Endişeli bir kişi, rahatlık alanını, kendisini endişelendiren şeylerden kaçınmak olarak düşünebilir. Bu doğruysa, oradan çıkın. Her gün oradan çık çünkü bu bir tuzak.
Bizi endişelendiren şeylerden kaçınmak bizi sadece daha endişelendirir. Örneğin, sosyal kaygı konusunda büyük zorluklar yaşadım ve yıllar geçtikçe uzun bir süre bir yerden veya etkinlikten kaçındığımda çok daha kötü olduğunu fark ettim. Bazen bu, bir haftalığına markete gitmemek anlamına gelebilir. Sonunda gittiğimde, her zamankinden çok daha zor buldum. Kendimi bilinçli ve garip hissettim. Telaşlı ve utangaç hissederdim. Böyle bir aksilik, kendimi tekrar bakkala gitmek gibi hissetmeme neden olur.
Bazen halka açık yerlerden kaçınmak, geldiğini hiç görmediğim düpedüz paniğe yol açar. Saldırı ile kalabalık bir yerde olmam arasında bağlantı kurmadan önce New York metrosunda üç kez panik atak geçirdim.
Görünüşe göre evde olmak benim rahatlık alanım, ama bu gerçekten sadece bir tuzak. Başkaları veya benim hakkımda ne düşündüklerini hiç düşünmeden, tıpkı herkes gibi markete veya metroya gidebilmek istiyorum. Evde kalmak beni gerçekten rahatlatmıyor, sadece kaygımın yapmak istediğim bir şeyden beni aldatmasına yardımcı oluyor.
Bu ayrımın yapılması gerekiyor.
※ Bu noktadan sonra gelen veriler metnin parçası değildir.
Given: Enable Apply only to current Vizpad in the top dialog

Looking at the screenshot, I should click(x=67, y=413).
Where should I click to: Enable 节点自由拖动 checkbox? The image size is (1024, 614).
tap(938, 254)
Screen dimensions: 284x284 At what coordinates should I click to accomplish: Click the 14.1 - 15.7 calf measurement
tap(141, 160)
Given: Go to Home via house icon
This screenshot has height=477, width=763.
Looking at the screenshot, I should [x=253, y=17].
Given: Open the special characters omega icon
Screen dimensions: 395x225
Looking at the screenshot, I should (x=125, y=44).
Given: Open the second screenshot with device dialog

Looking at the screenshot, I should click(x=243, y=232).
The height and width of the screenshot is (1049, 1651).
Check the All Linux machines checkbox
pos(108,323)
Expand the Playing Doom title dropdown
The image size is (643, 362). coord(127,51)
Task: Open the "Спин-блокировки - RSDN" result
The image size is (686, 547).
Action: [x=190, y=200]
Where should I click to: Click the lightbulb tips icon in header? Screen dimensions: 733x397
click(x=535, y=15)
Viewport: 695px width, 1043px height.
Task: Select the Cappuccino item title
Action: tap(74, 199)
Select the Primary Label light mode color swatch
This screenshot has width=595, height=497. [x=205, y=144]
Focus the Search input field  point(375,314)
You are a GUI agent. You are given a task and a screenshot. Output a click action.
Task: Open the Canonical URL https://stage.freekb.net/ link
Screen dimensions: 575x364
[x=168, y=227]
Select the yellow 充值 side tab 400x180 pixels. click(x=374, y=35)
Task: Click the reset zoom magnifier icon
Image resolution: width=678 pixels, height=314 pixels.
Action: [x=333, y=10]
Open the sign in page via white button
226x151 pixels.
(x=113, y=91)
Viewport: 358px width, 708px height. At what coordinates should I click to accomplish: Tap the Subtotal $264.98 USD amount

Korkuya dayalı bir sınırlamayı kucaklamayın. Paraşütle atlama yapmak istemiyorsanız, yapmayın. Ama eğer istiyorsan ve sadece korkuyla geri çekiliyorsan, belki de konfor alanından çıkmanın zamanı gelmiştir. Aynı şey yeni bir kariyere başlamak, okula geri dönmek veya yeni bir şehre taşınmak gibi büyük yaşam değişiklikleri için de söylenebilir.
New York'tan California'ya taşınıyorum (bu yazıda anlattığım gibi) ve soğuk bir kış ortasında ülke genelinde yaklaşık 3.000 mil yol alıyorum. Elbette, rahat bölgemin dışında, ama bu almak istediğim bir risk. Taşınmayı çevreleyen sınırlamaları (yani iş, arkadaşlar, paradaki değişiklikler; kalıcı bir yer bulmadan önce aylarca kökünden sökülme) kucaklamamayı seçtim. Neden? Çünkü bunlar gerçek sınırlamalar değil; onlar sadece o kadar uzun süredir istikrarlı olan şeylerdir ki, onları istikrarsızlaştırmak korkutucu olacaktır.
Belki de "Risk yok, ödül yok" sözü doğrudur. Emin değilim çünkü pek risk alan biri değilim. Bildiğim şey, her gün farkına varmadan riskler alıyoruz ve bunu başarıyoruz. Sürekli olarak değişim ve dalgalanmalar yaşıyoruz ve tek yapmamız gereken bunu sürdürmek.
Kişisel olarak, konfor alanlarının oldukça abartıldığını düşünüyorum. Her zaman konfor bölgemizden atılıyoruz. Katrina Kasırgası memleketim olan New Orleans'ı yağmaladığında, yine de üniversiteyi bitirmeyi başardım ve New York'ta ayağa kalktım. Kardeşime şizofreni teşhisi konduğunda ve dünyadaki en iyi arkadaşımla ilişkim sonsuza dek değiştiğinde, yine de başa çıkmayı ve sebat etmeyi başardık.